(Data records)
* * * * * * * * *

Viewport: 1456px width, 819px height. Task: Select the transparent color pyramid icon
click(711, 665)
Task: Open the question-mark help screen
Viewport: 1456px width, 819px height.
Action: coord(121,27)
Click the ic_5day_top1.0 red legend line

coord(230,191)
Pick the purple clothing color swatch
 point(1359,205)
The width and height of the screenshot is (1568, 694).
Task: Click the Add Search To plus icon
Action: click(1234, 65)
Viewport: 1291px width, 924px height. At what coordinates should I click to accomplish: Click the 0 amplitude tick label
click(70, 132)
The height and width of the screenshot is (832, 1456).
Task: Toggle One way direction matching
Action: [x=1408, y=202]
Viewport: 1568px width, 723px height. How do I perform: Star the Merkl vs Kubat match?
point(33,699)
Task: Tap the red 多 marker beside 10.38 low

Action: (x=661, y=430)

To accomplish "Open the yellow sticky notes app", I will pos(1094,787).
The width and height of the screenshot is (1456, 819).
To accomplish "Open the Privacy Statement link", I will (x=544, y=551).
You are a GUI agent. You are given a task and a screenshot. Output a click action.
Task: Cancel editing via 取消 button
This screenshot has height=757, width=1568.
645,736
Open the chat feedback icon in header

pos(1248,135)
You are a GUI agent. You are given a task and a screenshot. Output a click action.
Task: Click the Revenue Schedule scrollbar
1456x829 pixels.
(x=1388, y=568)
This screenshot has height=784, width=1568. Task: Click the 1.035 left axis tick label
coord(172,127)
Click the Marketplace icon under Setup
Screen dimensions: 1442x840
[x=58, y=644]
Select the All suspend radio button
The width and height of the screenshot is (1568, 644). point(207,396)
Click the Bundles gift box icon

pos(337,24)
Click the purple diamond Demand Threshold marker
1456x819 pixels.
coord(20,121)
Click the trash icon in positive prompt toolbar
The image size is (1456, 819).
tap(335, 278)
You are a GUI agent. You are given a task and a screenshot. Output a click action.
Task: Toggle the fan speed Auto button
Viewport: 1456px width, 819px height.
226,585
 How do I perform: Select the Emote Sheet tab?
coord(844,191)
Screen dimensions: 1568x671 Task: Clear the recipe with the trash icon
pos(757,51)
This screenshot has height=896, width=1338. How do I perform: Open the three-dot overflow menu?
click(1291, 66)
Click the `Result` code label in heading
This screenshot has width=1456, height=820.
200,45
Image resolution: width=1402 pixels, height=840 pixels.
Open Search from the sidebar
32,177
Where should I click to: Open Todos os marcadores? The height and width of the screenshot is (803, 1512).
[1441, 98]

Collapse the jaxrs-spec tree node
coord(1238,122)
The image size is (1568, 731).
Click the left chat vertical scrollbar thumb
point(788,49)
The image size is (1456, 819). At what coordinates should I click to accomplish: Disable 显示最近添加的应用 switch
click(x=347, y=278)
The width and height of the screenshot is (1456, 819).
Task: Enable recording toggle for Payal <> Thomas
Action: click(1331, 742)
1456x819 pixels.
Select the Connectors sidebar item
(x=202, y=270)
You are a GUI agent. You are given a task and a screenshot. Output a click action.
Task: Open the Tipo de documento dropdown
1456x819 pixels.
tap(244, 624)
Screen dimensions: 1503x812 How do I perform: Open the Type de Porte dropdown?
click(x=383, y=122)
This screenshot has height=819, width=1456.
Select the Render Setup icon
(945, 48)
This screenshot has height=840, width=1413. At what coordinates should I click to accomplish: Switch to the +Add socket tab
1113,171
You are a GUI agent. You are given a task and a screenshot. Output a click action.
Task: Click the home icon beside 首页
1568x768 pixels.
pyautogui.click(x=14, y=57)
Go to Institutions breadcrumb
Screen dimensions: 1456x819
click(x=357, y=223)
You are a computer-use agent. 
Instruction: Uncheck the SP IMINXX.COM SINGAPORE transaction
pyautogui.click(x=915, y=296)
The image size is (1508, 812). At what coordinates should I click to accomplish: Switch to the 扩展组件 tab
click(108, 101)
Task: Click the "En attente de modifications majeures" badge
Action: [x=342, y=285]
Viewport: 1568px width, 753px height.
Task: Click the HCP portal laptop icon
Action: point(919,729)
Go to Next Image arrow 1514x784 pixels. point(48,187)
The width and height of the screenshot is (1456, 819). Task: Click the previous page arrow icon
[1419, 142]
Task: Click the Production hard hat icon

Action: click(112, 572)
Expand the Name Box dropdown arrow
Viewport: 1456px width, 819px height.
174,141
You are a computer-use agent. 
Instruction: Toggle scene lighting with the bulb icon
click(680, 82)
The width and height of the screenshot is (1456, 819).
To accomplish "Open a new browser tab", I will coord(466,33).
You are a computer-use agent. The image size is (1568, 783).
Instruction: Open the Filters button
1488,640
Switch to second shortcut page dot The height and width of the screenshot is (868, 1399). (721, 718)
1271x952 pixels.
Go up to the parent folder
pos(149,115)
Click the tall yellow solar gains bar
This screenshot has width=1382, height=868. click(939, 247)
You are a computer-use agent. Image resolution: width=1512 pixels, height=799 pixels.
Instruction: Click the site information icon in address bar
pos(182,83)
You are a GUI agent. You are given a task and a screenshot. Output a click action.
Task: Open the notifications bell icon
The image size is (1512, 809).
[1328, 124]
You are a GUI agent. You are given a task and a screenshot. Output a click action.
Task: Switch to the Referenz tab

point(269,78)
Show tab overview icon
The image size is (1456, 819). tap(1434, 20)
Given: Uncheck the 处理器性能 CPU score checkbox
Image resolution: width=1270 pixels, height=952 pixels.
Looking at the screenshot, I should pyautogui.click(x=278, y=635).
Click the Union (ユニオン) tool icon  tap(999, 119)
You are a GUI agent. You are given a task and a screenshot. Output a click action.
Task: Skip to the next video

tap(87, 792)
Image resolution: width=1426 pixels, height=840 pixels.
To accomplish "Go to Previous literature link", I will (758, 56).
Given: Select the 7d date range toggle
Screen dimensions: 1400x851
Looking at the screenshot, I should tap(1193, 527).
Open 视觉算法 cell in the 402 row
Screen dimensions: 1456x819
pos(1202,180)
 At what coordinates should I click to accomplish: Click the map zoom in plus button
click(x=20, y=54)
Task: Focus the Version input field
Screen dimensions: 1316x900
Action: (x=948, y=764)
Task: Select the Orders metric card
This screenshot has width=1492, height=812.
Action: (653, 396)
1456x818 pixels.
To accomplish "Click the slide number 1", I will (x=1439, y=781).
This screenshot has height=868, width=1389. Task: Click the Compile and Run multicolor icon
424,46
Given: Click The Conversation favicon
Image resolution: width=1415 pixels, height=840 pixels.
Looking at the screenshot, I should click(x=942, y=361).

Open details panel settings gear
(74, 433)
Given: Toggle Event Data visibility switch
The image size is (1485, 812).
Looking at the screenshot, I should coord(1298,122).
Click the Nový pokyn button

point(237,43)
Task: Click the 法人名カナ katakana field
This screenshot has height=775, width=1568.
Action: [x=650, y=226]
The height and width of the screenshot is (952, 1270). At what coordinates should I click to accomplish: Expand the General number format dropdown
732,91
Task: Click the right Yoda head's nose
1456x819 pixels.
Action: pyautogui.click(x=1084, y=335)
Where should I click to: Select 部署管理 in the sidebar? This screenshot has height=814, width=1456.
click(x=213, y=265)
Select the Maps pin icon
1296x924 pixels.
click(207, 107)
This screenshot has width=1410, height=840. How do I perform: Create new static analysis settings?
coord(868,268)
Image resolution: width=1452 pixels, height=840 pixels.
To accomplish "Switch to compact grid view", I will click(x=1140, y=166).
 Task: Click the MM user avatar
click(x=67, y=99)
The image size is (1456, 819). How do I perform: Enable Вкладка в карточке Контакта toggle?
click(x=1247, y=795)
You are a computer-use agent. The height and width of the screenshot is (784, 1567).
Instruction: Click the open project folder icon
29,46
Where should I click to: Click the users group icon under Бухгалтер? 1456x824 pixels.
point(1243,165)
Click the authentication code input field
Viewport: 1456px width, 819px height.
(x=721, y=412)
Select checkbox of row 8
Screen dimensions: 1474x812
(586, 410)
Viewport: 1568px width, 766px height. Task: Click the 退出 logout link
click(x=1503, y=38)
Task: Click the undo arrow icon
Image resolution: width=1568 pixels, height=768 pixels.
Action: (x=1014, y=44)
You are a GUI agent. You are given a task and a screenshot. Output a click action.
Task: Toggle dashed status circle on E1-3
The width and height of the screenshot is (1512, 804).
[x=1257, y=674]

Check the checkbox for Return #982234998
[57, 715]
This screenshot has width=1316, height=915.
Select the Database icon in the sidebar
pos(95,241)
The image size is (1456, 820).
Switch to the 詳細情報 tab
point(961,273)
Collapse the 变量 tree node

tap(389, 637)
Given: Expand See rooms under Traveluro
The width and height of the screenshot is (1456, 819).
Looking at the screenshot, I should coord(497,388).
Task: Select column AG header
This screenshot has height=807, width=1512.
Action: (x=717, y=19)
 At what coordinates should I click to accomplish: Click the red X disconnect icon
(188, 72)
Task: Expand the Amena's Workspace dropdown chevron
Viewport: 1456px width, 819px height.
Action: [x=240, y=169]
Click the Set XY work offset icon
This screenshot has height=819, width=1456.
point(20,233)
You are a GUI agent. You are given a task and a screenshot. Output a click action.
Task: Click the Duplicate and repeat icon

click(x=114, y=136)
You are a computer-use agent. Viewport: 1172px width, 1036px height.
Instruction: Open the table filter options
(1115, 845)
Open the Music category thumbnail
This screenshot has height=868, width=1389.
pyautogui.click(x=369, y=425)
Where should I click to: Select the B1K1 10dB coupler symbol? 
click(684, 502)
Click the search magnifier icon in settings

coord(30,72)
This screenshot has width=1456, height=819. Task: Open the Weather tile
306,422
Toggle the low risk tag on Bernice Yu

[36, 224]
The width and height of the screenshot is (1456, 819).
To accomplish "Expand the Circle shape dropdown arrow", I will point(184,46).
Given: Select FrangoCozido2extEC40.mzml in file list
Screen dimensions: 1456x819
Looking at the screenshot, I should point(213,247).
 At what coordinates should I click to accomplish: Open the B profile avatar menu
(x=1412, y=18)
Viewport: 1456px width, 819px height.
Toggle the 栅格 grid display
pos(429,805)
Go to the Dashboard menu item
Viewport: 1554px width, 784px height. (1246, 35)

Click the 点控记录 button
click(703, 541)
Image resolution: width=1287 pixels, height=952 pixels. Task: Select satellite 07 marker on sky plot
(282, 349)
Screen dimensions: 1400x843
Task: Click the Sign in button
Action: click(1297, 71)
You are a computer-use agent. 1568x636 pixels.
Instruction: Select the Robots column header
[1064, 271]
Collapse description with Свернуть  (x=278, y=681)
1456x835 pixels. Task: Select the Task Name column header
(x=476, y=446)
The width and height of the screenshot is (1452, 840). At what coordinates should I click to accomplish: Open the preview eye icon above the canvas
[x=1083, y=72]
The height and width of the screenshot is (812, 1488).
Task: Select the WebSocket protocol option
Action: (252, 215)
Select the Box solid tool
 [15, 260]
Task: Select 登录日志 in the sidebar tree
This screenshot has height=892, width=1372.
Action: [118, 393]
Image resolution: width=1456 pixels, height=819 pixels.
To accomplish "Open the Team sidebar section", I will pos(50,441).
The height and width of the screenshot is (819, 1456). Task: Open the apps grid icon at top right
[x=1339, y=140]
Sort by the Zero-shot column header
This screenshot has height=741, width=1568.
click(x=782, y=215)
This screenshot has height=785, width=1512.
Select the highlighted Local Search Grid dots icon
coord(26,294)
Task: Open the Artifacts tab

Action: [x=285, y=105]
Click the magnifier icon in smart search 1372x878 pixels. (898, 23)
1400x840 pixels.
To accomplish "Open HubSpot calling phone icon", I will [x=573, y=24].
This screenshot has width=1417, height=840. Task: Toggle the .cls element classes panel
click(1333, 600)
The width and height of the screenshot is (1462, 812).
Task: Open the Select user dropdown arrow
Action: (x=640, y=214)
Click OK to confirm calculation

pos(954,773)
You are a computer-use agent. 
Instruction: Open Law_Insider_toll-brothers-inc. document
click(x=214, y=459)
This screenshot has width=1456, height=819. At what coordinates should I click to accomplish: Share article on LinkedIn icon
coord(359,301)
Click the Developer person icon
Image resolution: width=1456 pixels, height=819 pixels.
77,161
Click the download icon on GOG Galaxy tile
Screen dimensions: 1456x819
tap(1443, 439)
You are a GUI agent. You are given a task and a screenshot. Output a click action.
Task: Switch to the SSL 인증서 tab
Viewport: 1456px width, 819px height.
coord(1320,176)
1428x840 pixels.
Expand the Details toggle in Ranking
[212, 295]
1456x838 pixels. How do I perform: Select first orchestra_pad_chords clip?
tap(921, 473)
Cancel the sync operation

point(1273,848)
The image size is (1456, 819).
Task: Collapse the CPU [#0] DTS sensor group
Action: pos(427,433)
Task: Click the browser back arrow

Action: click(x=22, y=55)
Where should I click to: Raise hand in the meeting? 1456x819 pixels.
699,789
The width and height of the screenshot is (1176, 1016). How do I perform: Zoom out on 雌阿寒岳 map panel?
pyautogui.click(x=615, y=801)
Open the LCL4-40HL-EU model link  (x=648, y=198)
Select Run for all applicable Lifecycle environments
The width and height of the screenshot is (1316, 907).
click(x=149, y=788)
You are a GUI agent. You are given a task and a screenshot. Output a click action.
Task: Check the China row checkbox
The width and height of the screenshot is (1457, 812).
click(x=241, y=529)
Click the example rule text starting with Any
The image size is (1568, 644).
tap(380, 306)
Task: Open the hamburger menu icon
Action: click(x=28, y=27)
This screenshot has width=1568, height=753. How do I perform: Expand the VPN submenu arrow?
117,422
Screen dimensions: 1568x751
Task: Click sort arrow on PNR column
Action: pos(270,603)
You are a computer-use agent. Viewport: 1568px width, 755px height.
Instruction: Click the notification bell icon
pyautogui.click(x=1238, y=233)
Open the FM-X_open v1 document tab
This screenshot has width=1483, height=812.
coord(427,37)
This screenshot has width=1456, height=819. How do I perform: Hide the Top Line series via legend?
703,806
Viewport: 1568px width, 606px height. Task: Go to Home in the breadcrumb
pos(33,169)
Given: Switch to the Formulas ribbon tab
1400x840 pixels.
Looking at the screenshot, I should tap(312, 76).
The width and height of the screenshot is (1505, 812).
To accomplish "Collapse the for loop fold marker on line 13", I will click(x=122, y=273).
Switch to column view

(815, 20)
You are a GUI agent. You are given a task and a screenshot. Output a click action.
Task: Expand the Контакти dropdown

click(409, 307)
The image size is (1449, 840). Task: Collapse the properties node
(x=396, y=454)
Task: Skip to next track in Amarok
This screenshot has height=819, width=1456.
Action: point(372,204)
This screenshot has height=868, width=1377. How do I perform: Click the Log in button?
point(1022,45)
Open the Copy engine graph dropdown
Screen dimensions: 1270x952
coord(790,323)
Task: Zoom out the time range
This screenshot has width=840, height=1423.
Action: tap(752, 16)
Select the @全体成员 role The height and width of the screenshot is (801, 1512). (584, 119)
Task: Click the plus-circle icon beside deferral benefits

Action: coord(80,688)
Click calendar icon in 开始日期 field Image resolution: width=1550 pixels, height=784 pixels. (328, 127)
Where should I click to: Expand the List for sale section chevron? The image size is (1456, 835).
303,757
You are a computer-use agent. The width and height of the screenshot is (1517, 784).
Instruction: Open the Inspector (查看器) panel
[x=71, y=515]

* * * * * * * * *

■ Work instructions: Scan the records for the word "range", and copy each line where it is found.

■ Answer to the exercise:
Given: Select the 7d date range toggle
Task: Zoom out the time range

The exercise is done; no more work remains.